Alternative response 1 | Alternative response 2

While this response does correctly identify the seasonal pattern (which I have to say is very impressive) and the general trends, it’s too abstract to use in a professional report. I would expect a human analyst to focus more on the underlying trend and to describe that more directly, rather than saying things like “plateaus and dips”. Maybe a better prompt would get a better response, but an LLM isn’t going to increase your productivity if you have to spend more time crafting a prompt than it would take to just do the task yourself. It also hasn’t identified the peak years correctly, and the recent trend is not upward.

Grade: C+

Example 3: Non-linear relationship

In this final example I moved away from time trends and created a quadratic relationship between two variables. There are only 12 data points, but the U-shape is pretty clear so it shouldn’t be hard to pick up.

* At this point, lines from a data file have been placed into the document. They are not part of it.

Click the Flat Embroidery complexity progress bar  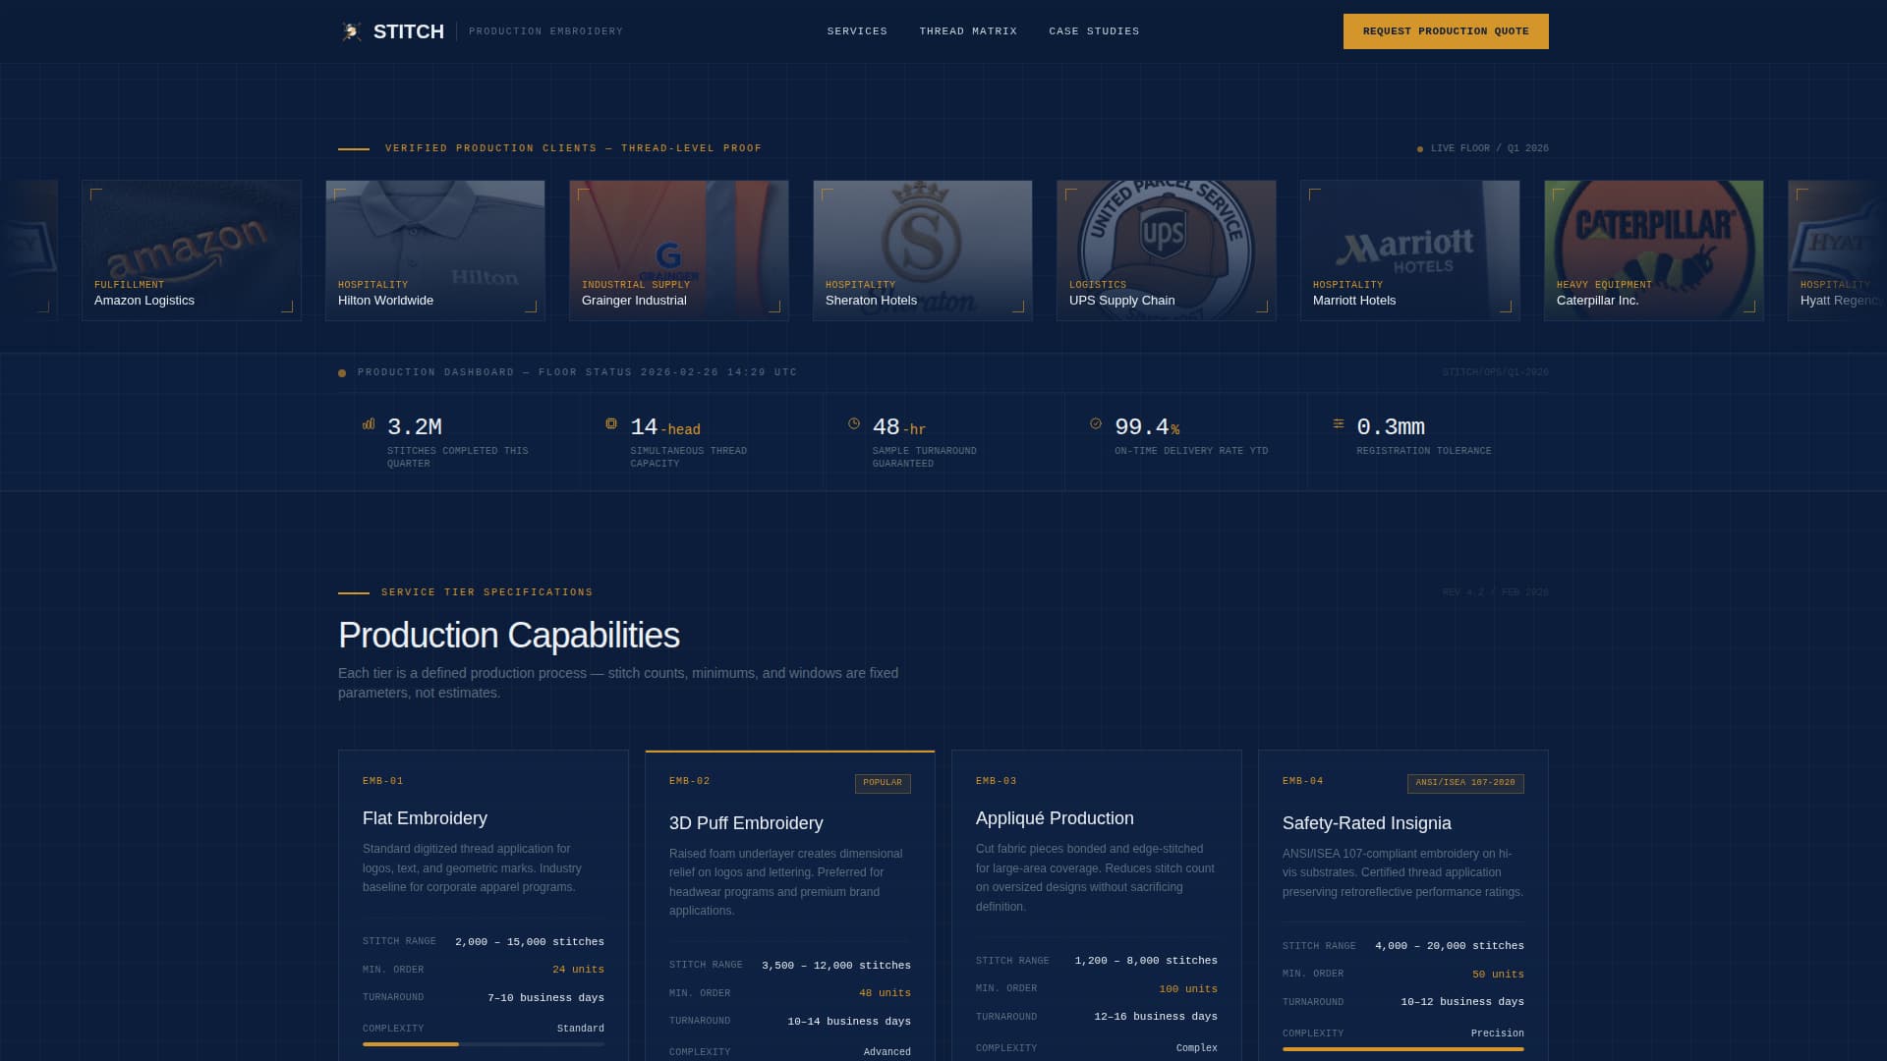coord(484,1044)
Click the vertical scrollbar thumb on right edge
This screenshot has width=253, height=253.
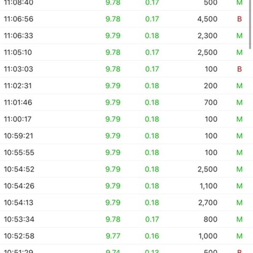coord(250,24)
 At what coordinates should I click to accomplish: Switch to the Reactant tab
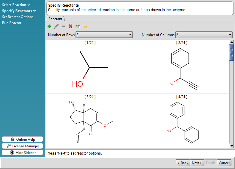click(55, 19)
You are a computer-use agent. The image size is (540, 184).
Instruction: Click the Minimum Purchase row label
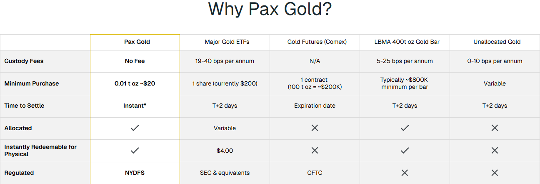click(x=32, y=83)
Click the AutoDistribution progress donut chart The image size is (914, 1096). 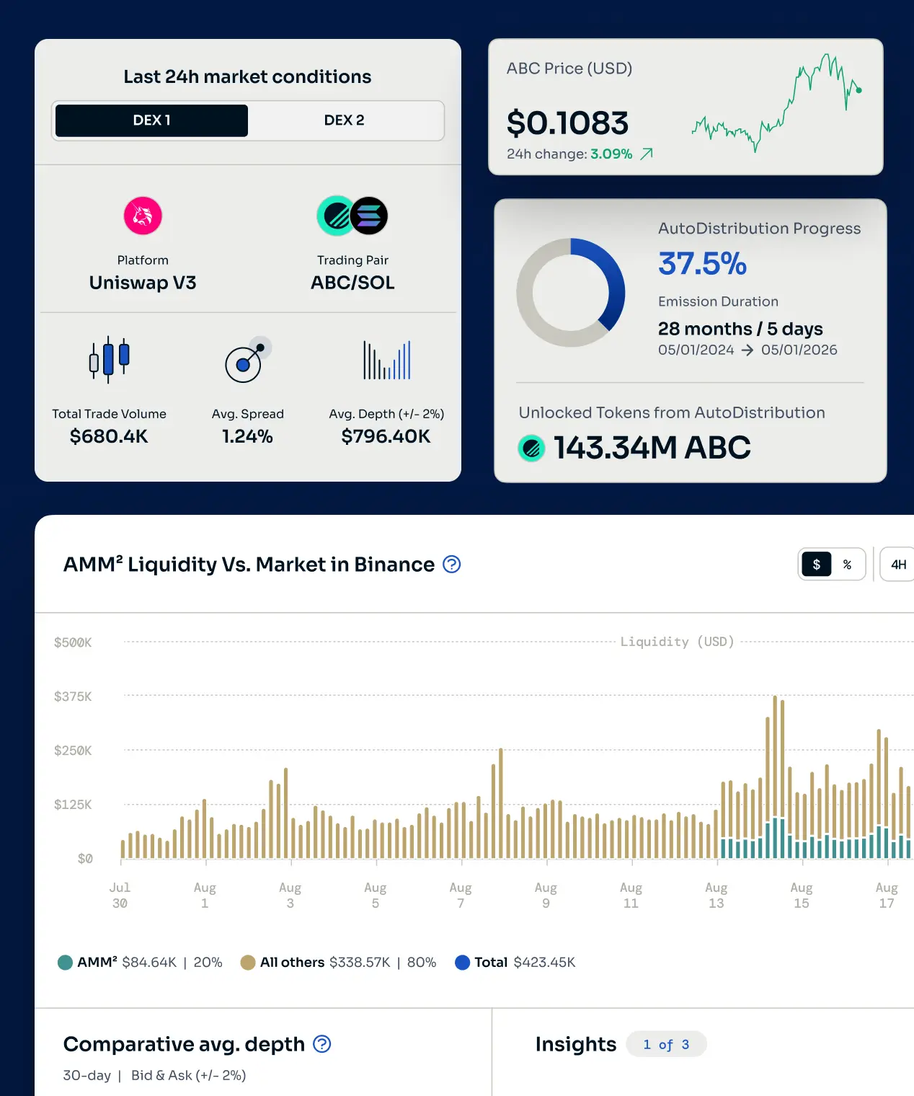pos(571,293)
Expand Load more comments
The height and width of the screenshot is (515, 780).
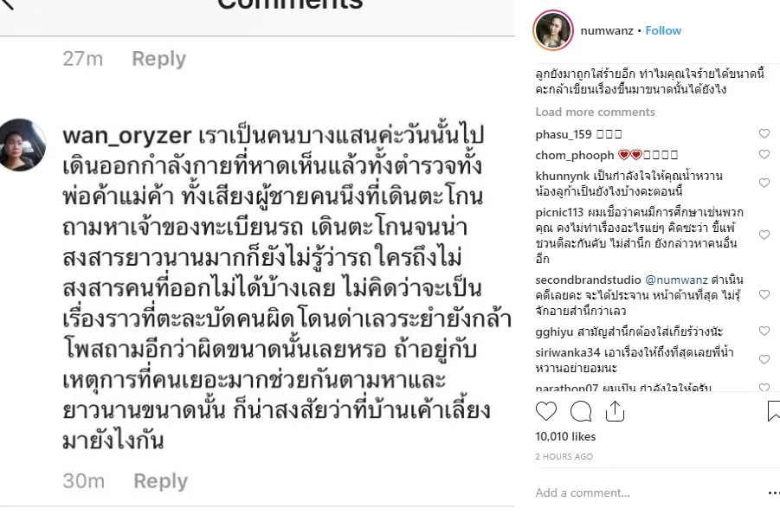[x=595, y=112]
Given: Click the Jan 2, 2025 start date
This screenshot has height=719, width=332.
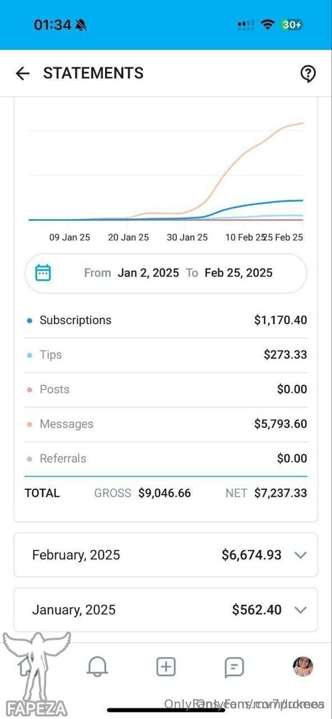Looking at the screenshot, I should pos(148,273).
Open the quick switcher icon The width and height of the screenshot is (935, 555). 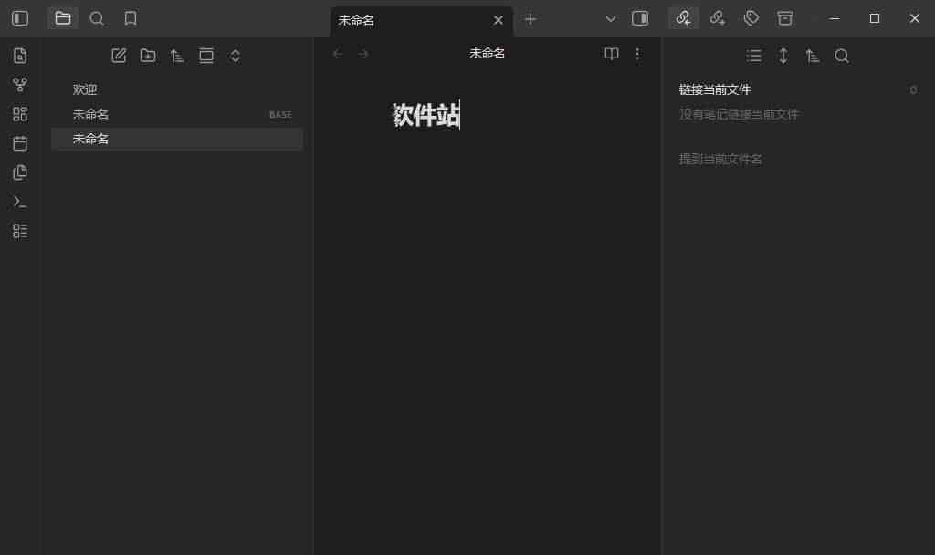coord(20,56)
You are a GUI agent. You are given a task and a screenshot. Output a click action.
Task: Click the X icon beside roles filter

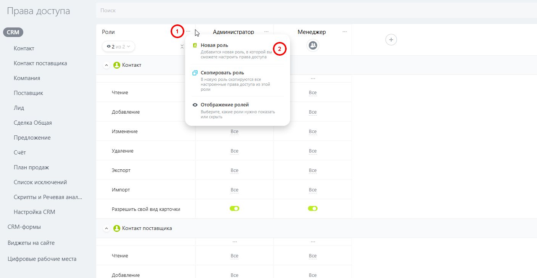(x=182, y=47)
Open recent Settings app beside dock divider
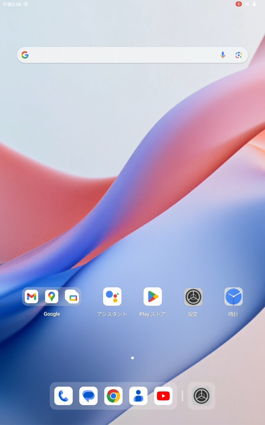Screen dimensions: 265x425 pos(202,396)
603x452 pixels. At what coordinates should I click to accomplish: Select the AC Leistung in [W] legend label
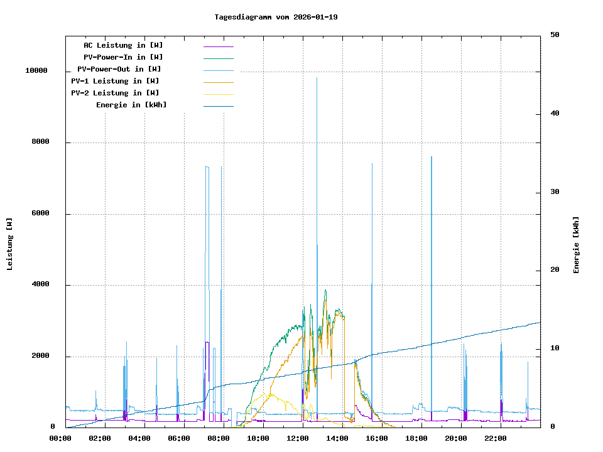click(x=123, y=45)
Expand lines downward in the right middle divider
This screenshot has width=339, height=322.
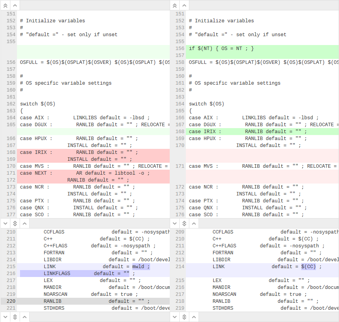175,223
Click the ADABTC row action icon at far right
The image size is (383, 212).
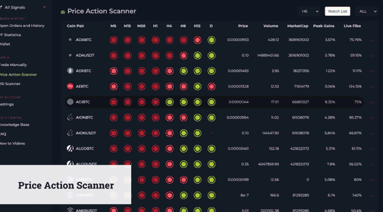372,40
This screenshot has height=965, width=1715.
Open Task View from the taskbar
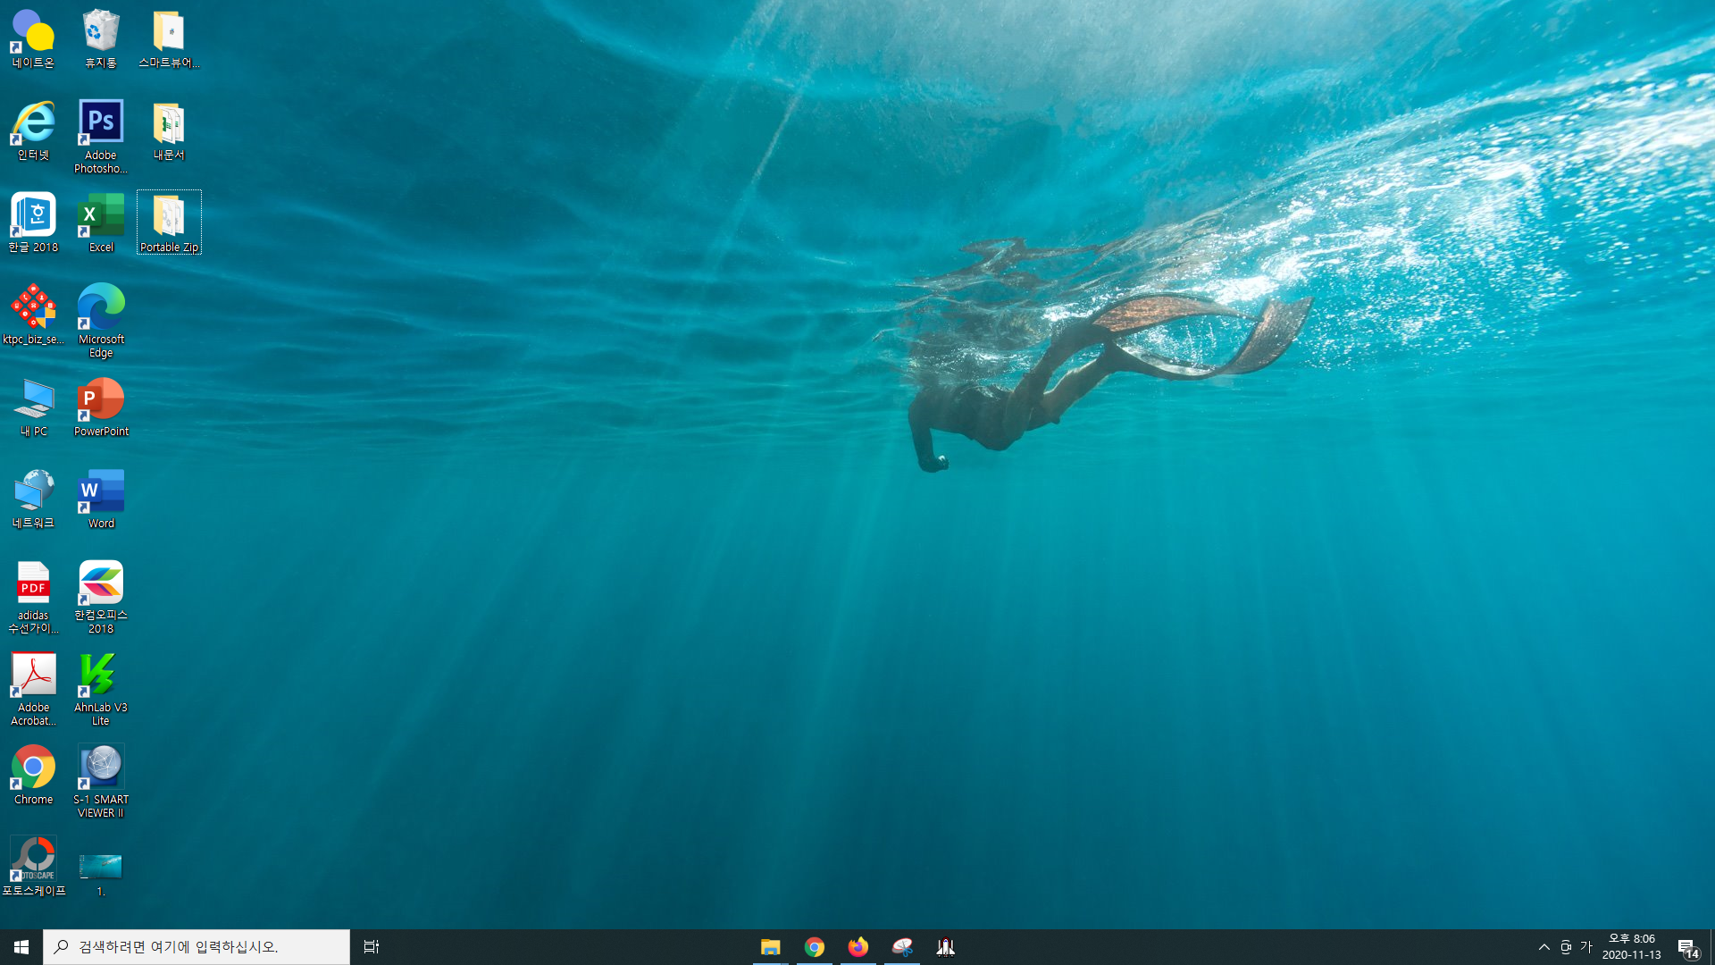coord(372,947)
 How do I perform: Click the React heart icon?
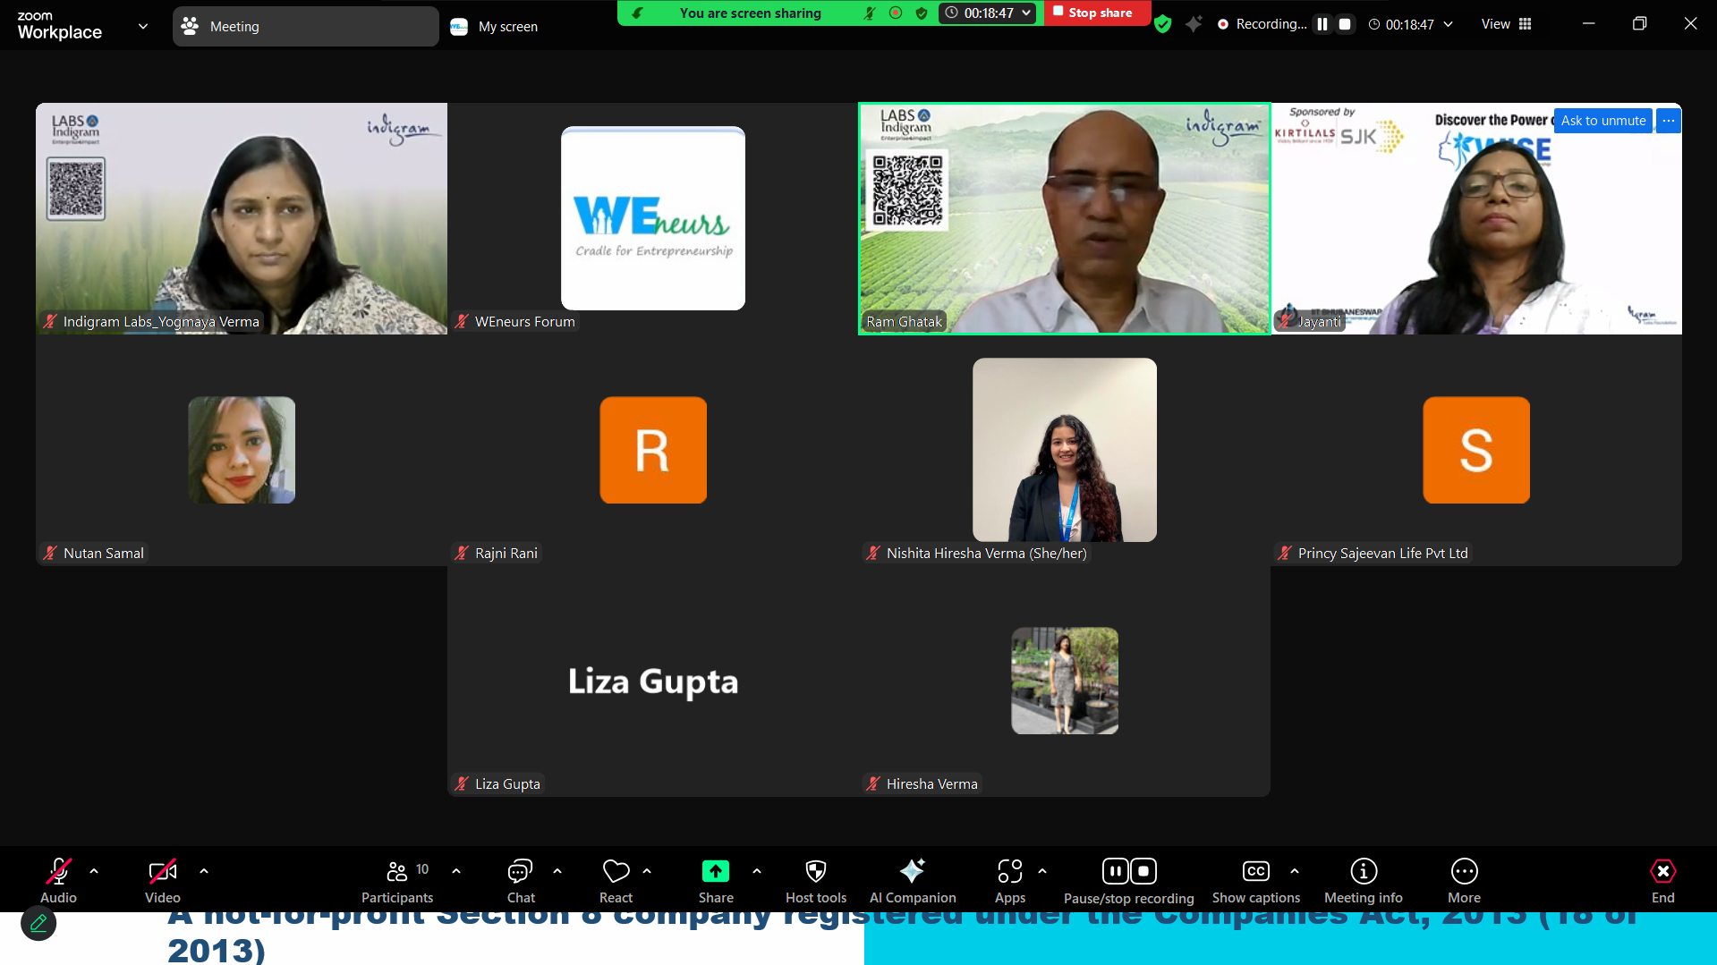click(x=616, y=881)
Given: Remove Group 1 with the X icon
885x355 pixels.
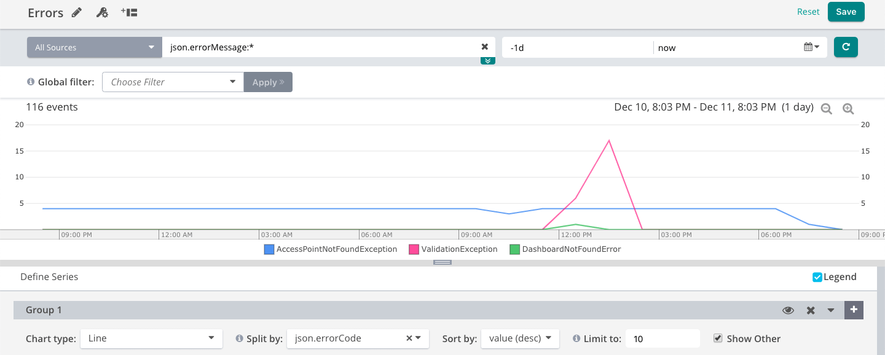Looking at the screenshot, I should (811, 310).
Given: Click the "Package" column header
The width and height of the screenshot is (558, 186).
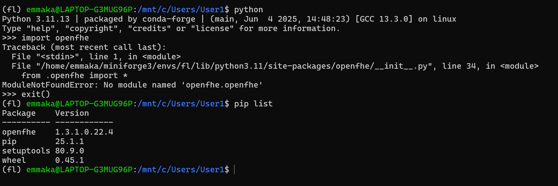Looking at the screenshot, I should [x=19, y=113].
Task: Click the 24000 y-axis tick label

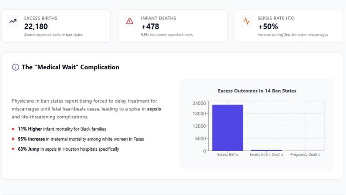Action: (x=199, y=103)
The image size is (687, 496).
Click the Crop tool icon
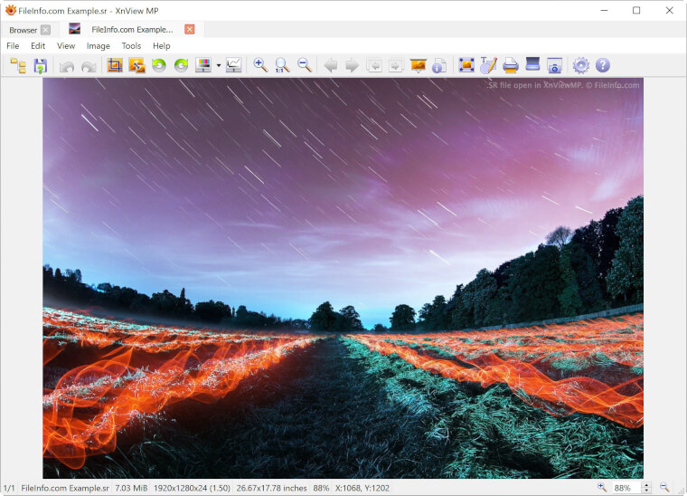coord(115,65)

The following data shows the average household income in the cities in which a retail business operates and its corresponding sales in those cities. Data is of the form “household income: sales value” for a city on each line. Summarise and describe the relationship between household income and sales in this data. The description must be based only on the data provided. Do not give explanations for the observed relationship.

$55,860: $370,785
$28,996: $228,091
$41,243: $139,381
$32,506: $160,498
$41,384: $56,218
$31,541: $134,514
$49,412: $141,469
$47,124: $181,807
$45,557: $162,351
$25,053: $368,348
$54,086: $311,433
$49,014: $230,176

Alternative response 1 | Alternative response 2

Oh dear. I wondered if it would be better if I sorted the rows by income, but I tested and this didn’t make any difference. Maybe it got thrown by knowing that the data was income and sales, and in its training data higher income usually means higher sales. Or maybe there were just not enough data points for it to pick up the pattern. One of the alternative responses was a lot worse, with it parroting all of the data back.

Grade: F

Conclusion

There’s a lot of promise here, but data verbalisation with LLMs not ready for everyday use yet beyond the simplest datasets such as my annual trend example. If you need to closely read and edit the responses, and maybe tweak the prompts, you’re probably going to spend more time than just writing the text yourself. Let’s come back to this in a year or two and see if things have improved.